Stefano Ginanni Corradini

Alessio Aghemo

Massimo Colombo

Giorgio Soardo

Elisabetta Bugianesi

Helen Reeves

Quentin M Anstee

Silvia Fargion

Luca Valenti

Affiliations

Soon will be listed here.

Abstract

Nonalcoholic fatty liver disease (NAFLD) represents an emerging cause of hepatocellular carcinoma (HCC), especially in non-cirrhotic individuals. The rs641738 C > T MBOAT7/TMC4 variant predisposes to progressive NAFLD, but the impact on hepatic carcinogenesis is unknown. In Italian NAFLD patients, the rs641738 T allele was associated with NAFLD-HCC (OR 1.65, 1.08-2.55; n = 765), particularly in those without advanced fibrosis (p < 0.001).
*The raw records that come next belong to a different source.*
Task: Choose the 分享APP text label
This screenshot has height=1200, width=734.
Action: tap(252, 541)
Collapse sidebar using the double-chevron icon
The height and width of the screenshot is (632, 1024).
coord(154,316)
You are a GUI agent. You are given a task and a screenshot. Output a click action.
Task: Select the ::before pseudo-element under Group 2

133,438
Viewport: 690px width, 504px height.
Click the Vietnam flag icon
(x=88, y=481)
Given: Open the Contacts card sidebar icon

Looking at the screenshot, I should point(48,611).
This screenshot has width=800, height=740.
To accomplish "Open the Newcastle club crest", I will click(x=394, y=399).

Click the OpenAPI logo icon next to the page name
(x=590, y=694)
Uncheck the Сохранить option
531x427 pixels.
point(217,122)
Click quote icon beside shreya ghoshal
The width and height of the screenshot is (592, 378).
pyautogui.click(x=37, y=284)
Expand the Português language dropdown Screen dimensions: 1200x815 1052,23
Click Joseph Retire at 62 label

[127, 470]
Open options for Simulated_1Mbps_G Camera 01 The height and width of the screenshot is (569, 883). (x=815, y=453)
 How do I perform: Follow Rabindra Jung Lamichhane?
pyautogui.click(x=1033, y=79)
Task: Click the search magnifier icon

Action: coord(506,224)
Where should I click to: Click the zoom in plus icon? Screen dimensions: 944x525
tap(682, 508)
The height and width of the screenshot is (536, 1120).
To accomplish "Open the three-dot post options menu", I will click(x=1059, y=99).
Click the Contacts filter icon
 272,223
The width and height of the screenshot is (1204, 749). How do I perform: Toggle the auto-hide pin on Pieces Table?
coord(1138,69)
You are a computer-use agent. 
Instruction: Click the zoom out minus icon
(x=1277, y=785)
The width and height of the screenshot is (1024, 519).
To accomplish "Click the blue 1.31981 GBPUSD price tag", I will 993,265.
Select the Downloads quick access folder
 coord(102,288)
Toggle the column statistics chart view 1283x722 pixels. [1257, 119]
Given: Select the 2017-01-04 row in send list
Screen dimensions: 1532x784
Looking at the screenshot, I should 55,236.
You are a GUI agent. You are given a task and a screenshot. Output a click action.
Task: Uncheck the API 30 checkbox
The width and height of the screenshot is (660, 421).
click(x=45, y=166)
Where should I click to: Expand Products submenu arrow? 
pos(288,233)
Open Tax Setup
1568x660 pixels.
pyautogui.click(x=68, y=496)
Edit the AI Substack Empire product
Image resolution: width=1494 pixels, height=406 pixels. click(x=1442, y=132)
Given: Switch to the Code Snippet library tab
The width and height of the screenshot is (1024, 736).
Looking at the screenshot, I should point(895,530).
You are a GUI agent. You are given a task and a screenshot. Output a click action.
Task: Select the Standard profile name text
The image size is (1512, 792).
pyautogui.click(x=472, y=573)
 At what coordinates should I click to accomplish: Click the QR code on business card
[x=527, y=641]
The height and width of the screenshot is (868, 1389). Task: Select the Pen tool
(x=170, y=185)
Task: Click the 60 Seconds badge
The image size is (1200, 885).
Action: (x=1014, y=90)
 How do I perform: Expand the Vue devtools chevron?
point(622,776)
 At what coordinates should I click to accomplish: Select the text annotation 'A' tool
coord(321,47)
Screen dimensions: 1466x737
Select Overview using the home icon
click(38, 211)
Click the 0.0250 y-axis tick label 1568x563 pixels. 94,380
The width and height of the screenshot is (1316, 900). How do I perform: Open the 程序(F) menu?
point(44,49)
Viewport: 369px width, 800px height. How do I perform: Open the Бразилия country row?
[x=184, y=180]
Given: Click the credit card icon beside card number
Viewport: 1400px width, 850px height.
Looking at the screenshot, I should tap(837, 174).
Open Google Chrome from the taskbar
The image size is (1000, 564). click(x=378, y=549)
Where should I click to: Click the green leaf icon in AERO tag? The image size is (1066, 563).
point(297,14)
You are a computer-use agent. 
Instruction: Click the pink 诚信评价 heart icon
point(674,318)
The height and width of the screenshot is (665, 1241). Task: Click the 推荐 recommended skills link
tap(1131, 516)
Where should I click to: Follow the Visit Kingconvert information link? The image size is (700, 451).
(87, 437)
The risk T allele was linked to 3'-UTR variation in MBOAT7 and to reduced MBOAT7 expression in patients without severe fibrosis. The number of PNPLA3, TM6SF2, and MBOAT7 risk variants was associated with NAFLD-HCC independently of clinical factors (p < 0.001), but did not significantly improve their predictive accuracy. When combining data from an independent UK NAFLD cohort, in the overall cohort of non-cirrhotic patients (n = 913, 41 with HCC) the T allele remained associated with HCC (OR 2.10, 1.33-3.31). Finally, in a combined cohort of non-cirrhotic patients with chronic hepatitis C or alcoholic liver disease (n = 1121), the T allele was independently associated with HCC risk (OR 1.93, 1.07-3.58). In conclusion, the MBOAT7 rs641738 T allele is associated with reduced MBOAT7 expression and may predispose to HCC in patients without cirrhosis, suggesting it should be evaluated in future prospective studies aimed at stratifying NAFLD-HCC risk.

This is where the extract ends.